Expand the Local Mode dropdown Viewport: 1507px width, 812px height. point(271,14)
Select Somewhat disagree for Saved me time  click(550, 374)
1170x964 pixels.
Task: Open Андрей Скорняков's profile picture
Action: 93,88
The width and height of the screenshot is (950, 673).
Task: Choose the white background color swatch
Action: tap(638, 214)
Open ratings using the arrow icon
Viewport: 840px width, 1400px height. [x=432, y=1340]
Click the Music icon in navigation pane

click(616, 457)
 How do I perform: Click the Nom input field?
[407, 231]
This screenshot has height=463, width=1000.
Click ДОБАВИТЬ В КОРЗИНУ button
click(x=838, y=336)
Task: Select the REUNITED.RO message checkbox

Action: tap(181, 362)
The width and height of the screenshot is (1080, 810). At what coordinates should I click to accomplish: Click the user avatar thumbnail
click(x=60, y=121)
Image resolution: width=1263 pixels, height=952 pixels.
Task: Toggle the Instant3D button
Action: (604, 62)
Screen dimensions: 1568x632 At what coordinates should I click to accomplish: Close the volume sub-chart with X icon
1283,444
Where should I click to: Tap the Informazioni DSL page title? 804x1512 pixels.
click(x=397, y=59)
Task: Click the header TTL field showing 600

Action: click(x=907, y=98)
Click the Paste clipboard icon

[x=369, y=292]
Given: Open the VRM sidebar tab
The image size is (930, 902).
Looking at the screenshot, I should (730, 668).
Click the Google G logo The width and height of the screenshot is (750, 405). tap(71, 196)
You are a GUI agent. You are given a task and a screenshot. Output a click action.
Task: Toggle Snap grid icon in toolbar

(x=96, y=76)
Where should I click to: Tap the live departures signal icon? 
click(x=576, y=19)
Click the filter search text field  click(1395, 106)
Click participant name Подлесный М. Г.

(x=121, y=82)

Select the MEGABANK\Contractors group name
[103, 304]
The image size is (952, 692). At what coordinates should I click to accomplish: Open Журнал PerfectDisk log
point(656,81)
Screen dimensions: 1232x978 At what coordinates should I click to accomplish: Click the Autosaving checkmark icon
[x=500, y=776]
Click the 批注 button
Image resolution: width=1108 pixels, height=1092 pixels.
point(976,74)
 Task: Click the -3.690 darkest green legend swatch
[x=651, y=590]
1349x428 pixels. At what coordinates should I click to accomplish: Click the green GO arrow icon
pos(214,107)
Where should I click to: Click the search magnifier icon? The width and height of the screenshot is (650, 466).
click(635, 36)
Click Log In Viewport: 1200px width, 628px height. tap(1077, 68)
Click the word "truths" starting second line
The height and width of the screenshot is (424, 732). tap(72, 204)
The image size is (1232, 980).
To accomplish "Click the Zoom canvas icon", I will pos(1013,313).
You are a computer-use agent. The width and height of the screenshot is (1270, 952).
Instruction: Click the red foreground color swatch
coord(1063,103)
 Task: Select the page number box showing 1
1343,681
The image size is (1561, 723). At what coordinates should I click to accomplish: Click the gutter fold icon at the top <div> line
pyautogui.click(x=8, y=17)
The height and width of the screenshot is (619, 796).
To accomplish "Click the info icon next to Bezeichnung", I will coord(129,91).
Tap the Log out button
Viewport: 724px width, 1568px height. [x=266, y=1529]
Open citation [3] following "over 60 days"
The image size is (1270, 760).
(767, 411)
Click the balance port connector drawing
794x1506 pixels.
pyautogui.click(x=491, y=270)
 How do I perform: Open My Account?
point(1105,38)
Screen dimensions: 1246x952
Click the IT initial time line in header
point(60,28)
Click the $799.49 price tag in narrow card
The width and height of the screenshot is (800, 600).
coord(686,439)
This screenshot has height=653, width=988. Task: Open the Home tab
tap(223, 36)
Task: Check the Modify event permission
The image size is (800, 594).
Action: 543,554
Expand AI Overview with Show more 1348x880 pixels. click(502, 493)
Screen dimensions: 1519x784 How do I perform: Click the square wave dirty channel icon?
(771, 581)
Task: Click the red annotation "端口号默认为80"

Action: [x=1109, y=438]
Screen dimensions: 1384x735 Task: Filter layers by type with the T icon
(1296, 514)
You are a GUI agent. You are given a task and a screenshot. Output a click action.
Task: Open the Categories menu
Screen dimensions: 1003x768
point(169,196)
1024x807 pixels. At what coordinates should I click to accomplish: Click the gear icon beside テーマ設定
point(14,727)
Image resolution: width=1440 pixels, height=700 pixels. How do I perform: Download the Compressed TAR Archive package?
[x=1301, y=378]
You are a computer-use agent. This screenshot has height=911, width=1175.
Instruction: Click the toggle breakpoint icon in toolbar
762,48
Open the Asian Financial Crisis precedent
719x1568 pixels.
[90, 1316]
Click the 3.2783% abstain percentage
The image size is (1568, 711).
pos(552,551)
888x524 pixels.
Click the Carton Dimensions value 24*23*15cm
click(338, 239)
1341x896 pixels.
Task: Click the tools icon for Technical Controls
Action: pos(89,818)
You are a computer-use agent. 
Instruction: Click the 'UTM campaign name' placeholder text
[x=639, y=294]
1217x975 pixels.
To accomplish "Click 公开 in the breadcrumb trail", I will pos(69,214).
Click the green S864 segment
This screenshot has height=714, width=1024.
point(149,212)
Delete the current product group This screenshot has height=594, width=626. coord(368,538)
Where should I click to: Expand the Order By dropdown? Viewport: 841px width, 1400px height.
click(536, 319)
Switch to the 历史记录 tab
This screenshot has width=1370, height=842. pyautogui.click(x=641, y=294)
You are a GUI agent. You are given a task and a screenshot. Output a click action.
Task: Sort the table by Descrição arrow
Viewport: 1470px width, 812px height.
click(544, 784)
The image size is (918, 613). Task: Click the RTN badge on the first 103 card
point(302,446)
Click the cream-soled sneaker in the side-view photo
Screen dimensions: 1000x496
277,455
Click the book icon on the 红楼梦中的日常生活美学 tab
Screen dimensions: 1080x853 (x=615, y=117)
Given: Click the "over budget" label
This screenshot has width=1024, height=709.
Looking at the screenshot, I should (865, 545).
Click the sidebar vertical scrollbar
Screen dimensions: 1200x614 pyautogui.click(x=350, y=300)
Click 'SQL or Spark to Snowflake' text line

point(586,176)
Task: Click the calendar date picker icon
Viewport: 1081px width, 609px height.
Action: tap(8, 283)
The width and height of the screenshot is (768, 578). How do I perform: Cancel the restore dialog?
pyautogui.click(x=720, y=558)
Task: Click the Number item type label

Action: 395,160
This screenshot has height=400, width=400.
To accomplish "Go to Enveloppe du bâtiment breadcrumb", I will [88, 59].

→ **EXERCISE**:
The response should be an exact copy of every line above.

→ **ANSWER SECTION**:
Expand the Local Mode dropdown Viewport: 1507px width, 812px height. point(271,14)
Select Somewhat disagree for Saved me time  click(550, 374)
1170x964 pixels.
Task: Open Андрей Скорняков's profile picture
Action: 93,88
The width and height of the screenshot is (950, 673).
Task: Choose the white background color swatch
Action: tap(638, 214)
Open ratings using the arrow icon
Viewport: 840px width, 1400px height. [x=432, y=1340]
Click the Music icon in navigation pane

click(616, 457)
 How do I perform: Click the Nom input field?
[407, 231]
This screenshot has height=463, width=1000.
Click ДОБАВИТЬ В КОРЗИНУ button
click(x=838, y=336)
Task: Select the REUNITED.RO message checkbox

Action: tap(181, 362)
The width and height of the screenshot is (1080, 810). At what coordinates should I click to accomplish: Click the user avatar thumbnail
click(x=60, y=121)
Image resolution: width=1263 pixels, height=952 pixels.
Task: Toggle the Instant3D button
Action: (604, 62)
Screen dimensions: 1568x632 At what coordinates should I click to accomplish: Close the volume sub-chart with X icon
1283,444
Where should I click to: Tap the Informazioni DSL page title? 804x1512 pixels.
click(x=397, y=59)
Task: Click the header TTL field showing 600

Action: click(x=907, y=98)
Click the Paste clipboard icon

[x=369, y=292]
Given: Open the VRM sidebar tab
The image size is (930, 902).
Looking at the screenshot, I should (730, 668).
Click the Google G logo The width and height of the screenshot is (750, 405). tap(71, 196)
You are a GUI agent. You are given a task and a screenshot. Output a click action.
Task: Toggle Snap grid icon in toolbar

(x=96, y=76)
Where should I click to: Tap the live departures signal icon? 
click(x=576, y=19)
Click the filter search text field  click(1395, 106)
Click participant name Подлесный М. Г.

(x=121, y=82)

Select the MEGABANK\Contractors group name
[103, 304]
The image size is (952, 692). At what coordinates should I click to accomplish: Open Журнал PerfectDisk log
point(656,81)
Screen dimensions: 1232x978 At what coordinates should I click to accomplish: Click the Autosaving checkmark icon
[x=500, y=776]
Click the 批注 button
Image resolution: width=1108 pixels, height=1092 pixels.
point(976,74)
 Task: Click the -3.690 darkest green legend swatch
[x=651, y=590]
1349x428 pixels. At what coordinates should I click to accomplish: Click the green GO arrow icon
pos(214,107)
Where should I click to: Click the search magnifier icon? The width and height of the screenshot is (650, 466).
click(635, 36)
Click Log In Viewport: 1200px width, 628px height. tap(1077, 68)
Click the word "truths" starting second line
The height and width of the screenshot is (424, 732). tap(72, 204)
The image size is (1232, 980).
To accomplish "Click the Zoom canvas icon", I will pos(1013,313).
You are a computer-use agent. The width and height of the screenshot is (1270, 952).
Instruction: Click the red foreground color swatch
coord(1063,103)
 Task: Select the page number box showing 1
1343,681
The image size is (1561, 723). At what coordinates should I click to accomplish: Click the gutter fold icon at the top <div> line
pyautogui.click(x=8, y=17)
The height and width of the screenshot is (619, 796).
To accomplish "Click the info icon next to Bezeichnung", I will coord(129,91).
Tap the Log out button
Viewport: 724px width, 1568px height. [x=266, y=1529]
Open citation [3] following "over 60 days"
The image size is (1270, 760).
(767, 411)
Click the balance port connector drawing
794x1506 pixels.
pyautogui.click(x=491, y=270)
 How do I perform: Open My Account?
point(1105,38)
Screen dimensions: 1246x952
Click the IT initial time line in header
point(60,28)
Click the $799.49 price tag in narrow card
The width and height of the screenshot is (800, 600).
coord(686,439)
This screenshot has height=653, width=988. Task: Open the Home tab
tap(223, 36)
Task: Check the Modify event permission
The image size is (800, 594).
Action: 543,554
Expand AI Overview with Show more 1348x880 pixels. click(502, 493)
Screen dimensions: 1519x784 How do I perform: Click the square wave dirty channel icon?
(771, 581)
Task: Click the red annotation "端口号默认为80"

Action: [x=1109, y=438]
Screen dimensions: 1384x735 Task: Filter layers by type with the T icon
(1296, 514)
You are a GUI agent. You are given a task and a screenshot. Output a click action.
Task: Open the Categories menu
Screen dimensions: 1003x768
point(169,196)
1024x807 pixels. At what coordinates should I click to accomplish: Click the gear icon beside テーマ設定
point(14,727)
Image resolution: width=1440 pixels, height=700 pixels. How do I perform: Download the Compressed TAR Archive package?
[x=1301, y=378]
You are a computer-use agent. This screenshot has height=911, width=1175.
Instruction: Click the toggle breakpoint icon in toolbar
762,48
Open the Asian Financial Crisis precedent
719x1568 pixels.
[90, 1316]
Click the 3.2783% abstain percentage
The image size is (1568, 711).
pos(552,551)
888x524 pixels.
Click the Carton Dimensions value 24*23*15cm
click(338, 239)
1341x896 pixels.
Task: Click the tools icon for Technical Controls
Action: pos(89,818)
You are a computer-use agent. 
Instruction: Click the 'UTM campaign name' placeholder text
[x=639, y=294]
1217x975 pixels.
To accomplish "Click 公开 in the breadcrumb trail", I will pos(69,214).
Click the green S864 segment
This screenshot has height=714, width=1024.
point(149,212)
Delete the current product group This screenshot has height=594, width=626. coord(368,538)
Where should I click to: Expand the Order By dropdown? Viewport: 841px width, 1400px height.
click(536, 319)
Switch to the 历史记录 tab
This screenshot has width=1370, height=842. pyautogui.click(x=641, y=294)
You are a GUI agent. You are given a task and a screenshot. Output a click action.
Task: Sort the table by Descrição arrow
Viewport: 1470px width, 812px height.
click(544, 784)
The image size is (918, 613). Task: Click the RTN badge on the first 103 card
point(302,446)
Click the cream-soled sneaker in the side-view photo
Screen dimensions: 1000x496
277,455
Click the book icon on the 红楼梦中的日常生活美学 tab
Screen dimensions: 1080x853 (x=615, y=117)
Given: Click the "over budget" label
This screenshot has width=1024, height=709.
Looking at the screenshot, I should (865, 545).
Click the sidebar vertical scrollbar
Screen dimensions: 1200x614 pyautogui.click(x=350, y=300)
Click 'SQL or Spark to Snowflake' text line

point(586,176)
Task: Click the calendar date picker icon
Viewport: 1081px width, 609px height.
Action: tap(8, 283)
The width and height of the screenshot is (768, 578). How do I perform: Cancel the restore dialog?
pyautogui.click(x=720, y=558)
Task: Click the Number item type label

Action: 395,160
This screenshot has height=400, width=400.
To accomplish "Go to Enveloppe du bâtiment breadcrumb", I will [88, 59].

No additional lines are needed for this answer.